During last month’s research campaign, the research team installed over 80 instruments, collected more than 200 sediment samples, conducted extensive topobathy lidar and multibeam surveys, and deployed drifters. The team deployed tide and groundwater sensors, wave gauges, current meters, suspended sediment sensors, cameras, LiDAR, and a weather station on the island of Dighelaabadhoo.

To support these in-situ oceanographic measurements, drones and unmanned boats were used to survey the island and reef platform morphology and bathymetry. Geophysical techniques were used to investigate the subsurface geology and hydrology of the island. Hundreds of sediment samples were collected to characterise the different depositional environments and provide insights into the age and provenance of the sediments. The research results are expected to be published next year.

This project is a unique opportunity to collect an extensive, open-access field and laboratory dataset to improve and validate our numerical models and apply them to this unique coral island environment

Floortje Roelvink, small island expert at Deltares

Deltares experts Floortje Roelvink and Robert McCall doing fieldwork in the Maledives.

Delta Flume tests

Next month, the ARISE project will continue with over two months of testing in the Deltares Delta Flume. In these tests we will explore how islands morphologically respond under different hydrodynamic forcings. The concrete reef platform has already been constructed and over the next weeks, a wide range of instruments will be installed and the sandy island placed.

The experiments are scheduled to run from June 14th to August 19th. We will start with a series of runup tests (the island will be covered with geotextile and raised) with and without artificial reef elements. We will then remove the geotextile and investigate morphological tipping points as well as the response of the island to slowly rising water levels. The Delta Flume experiments will form the core dataset for model calibration and validation of reef island morphodynamics.

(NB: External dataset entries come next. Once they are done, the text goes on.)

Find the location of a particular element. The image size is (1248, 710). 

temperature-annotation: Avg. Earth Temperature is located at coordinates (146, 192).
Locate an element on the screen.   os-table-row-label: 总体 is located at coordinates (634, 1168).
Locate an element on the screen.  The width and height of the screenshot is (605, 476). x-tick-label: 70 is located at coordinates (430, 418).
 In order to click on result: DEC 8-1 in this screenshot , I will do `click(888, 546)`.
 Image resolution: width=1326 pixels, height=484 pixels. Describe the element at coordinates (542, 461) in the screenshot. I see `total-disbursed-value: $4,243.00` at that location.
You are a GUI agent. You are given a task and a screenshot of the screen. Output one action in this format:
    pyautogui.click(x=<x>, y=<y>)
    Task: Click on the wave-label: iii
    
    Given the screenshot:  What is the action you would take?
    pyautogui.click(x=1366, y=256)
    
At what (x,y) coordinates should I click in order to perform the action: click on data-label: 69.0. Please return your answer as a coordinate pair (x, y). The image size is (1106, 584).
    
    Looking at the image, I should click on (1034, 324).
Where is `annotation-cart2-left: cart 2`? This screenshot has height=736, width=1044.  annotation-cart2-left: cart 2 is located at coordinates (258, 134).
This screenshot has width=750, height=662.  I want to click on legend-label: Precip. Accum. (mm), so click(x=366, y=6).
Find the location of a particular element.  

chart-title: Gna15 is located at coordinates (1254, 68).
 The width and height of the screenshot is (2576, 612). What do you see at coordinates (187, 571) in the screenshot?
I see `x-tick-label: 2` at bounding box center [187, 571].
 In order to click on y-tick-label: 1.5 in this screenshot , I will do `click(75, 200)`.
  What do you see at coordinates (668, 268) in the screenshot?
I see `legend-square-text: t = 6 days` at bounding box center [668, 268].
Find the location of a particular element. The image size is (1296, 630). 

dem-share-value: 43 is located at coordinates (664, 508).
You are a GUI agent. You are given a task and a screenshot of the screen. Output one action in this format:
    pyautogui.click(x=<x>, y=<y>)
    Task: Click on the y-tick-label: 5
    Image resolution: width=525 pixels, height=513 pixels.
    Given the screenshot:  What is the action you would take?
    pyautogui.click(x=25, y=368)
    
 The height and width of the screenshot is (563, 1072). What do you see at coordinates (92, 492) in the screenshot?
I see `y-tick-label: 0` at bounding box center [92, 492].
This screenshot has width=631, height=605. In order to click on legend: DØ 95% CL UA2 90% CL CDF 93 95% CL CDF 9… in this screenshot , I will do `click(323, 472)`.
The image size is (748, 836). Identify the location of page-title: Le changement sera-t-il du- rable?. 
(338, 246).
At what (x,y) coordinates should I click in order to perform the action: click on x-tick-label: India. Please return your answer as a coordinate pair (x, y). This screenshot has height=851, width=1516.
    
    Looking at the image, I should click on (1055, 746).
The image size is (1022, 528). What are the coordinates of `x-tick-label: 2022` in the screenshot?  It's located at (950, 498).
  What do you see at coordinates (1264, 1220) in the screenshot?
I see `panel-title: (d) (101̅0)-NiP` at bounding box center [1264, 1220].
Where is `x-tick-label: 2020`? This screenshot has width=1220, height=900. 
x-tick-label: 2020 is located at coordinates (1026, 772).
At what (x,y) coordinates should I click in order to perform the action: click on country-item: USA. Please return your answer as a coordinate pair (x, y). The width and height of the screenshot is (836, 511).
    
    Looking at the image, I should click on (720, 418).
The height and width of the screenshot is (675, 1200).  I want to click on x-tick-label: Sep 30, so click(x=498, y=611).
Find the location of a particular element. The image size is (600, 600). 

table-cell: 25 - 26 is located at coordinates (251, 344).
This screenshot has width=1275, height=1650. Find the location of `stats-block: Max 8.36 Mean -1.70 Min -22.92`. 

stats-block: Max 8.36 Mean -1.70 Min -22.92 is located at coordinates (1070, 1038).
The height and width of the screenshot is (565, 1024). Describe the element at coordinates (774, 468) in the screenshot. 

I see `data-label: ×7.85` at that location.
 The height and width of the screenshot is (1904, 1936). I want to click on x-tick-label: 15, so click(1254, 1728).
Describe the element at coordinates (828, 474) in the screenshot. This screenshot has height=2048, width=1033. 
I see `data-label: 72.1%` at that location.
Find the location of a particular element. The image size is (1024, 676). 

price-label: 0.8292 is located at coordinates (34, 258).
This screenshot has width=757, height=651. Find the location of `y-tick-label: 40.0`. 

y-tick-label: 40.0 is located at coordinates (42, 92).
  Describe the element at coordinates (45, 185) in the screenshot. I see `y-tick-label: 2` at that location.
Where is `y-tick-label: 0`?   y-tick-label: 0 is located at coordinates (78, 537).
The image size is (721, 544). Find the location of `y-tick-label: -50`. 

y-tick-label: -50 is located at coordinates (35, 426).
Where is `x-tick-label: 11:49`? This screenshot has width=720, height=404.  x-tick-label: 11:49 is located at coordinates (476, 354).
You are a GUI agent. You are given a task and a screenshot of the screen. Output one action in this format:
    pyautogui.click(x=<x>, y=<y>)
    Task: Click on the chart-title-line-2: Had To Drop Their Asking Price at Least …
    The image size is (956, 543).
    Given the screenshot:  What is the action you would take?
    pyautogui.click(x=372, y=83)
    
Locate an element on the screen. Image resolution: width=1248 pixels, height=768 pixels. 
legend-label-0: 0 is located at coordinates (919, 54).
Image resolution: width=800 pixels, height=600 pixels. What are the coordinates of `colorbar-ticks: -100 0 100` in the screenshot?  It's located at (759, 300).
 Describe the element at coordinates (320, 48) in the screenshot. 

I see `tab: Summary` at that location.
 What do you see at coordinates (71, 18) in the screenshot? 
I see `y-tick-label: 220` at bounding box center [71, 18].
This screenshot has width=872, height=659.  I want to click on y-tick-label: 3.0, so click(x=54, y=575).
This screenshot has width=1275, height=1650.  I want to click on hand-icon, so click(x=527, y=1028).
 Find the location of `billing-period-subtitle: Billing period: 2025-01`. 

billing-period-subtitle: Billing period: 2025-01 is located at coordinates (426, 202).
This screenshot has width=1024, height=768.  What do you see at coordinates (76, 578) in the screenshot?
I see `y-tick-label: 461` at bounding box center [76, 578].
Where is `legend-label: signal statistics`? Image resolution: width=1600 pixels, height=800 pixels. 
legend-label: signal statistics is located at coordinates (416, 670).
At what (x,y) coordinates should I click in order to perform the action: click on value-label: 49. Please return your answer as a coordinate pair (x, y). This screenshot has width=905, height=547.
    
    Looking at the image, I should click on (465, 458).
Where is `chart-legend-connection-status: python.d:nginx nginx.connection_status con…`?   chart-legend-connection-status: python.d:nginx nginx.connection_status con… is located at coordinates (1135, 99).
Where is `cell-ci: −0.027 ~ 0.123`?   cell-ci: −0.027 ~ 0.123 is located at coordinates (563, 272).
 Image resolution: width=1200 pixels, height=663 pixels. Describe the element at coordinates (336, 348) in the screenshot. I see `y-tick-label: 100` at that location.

Through a TKI proposal led by the TU Delft, Deltares is also involved in the design and analysis of the artificial reef elements.

Atoll islands

Atoll islands are wave-built accumulations of gravel or sand that sit on top of coral reef platforms. The island sediments are derived from the breakdown of calcium-carbonate secreting organisms, such as corals, bivalves, gastropods and foraminifera, that dwell on the adjacent reef systems.

The existence of these islands is intrinsically linked to the reef ecology, as they rely on the reef’s production of sediments; however, the formation, maintenance and dynamics of atoll islands are primarily governed by physical processes involving water level, waves and currents.